Hey everyone! This problem looks a little tricky, but it's super fun once you get the hang of it! We need to find out for what values of 'x' this expression $9x^2 - 25$ is less than or equal to zero.

First, let's make it simpler. Do you notice that $9x^2$ is like $(3x)^2$ and $25$ is like $5^2$? That's a special kind of problem called a "difference of squares"! It means we can break it down like this: $(3x - 5)(3x + 5)$.

So, our problem becomes: $(3x - 5)(3x + 5) \leq 0$.

Now, let's find the "magic numbers" where this expression would be exactly zero.
If $3x - 5 = 0$, then $3x = 5$, so $x = 5/3$.
If $3x + 5 = 0$, then $3x = -5$, so $x = -5/3$.

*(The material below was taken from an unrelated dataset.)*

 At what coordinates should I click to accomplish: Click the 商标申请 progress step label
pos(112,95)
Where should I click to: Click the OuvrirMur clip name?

These two numbers, $-5/3$ and $5/3$, are super important! They divide our number line into three parts. We need to figure out which part (or parts!) makes the expression less than or equal to zero.

Let's pick a test number from each part:
1. **Way before $-5/3$**: Let's try $x = -2$ (since $-5/3$ is about $-1.67$).
$(3(-2) - 5)(3(-2) + 5) = (-6 - 5)(-6 + 5) = (-11)(-1) = 11$.
Is $11 \leq 0$? Nope! So numbers smaller than $-5/3$ don't work.

2. **Between $-5/3$ and $5/3$**: Let's try $x = 0$ (that's always an easy one!).
$(3(0) - 5)(3(0) + 5) = (-5)(5) = -25$.
Is $-25 \leq 0$? Yes! Woohoo! So numbers between $-5/3$ and $5/3$ work!

3. **Way after $5/3$**: Let's try $x = 2$.
$(3(2) - 5)(3(2) + 5) = (6 - 5)(6 + 5) = (1)(11) = 11$.
Is $11 \leq 0$? Nope! So numbers bigger than $5/3$ don't work either.

Since our original problem was "less than **or equal to** zero", the numbers $-5/3$ and $5/3$ themselves *do* work because they make the expression exactly zero.

So, the solution is all the numbers 'x' that are between $-5/3$ and $5/3$, including $-5/3$ and $5/3$. We write this as $-5/3 \leq x \leq 5/3$.

To graph it, we draw a number line. We put a solid dot (or closed circle) at $-5/3$ and another solid dot at $5/3$, and then we shade in the line between them! That means all the points from $-5/3$ up to $5/3$ are part of the answer.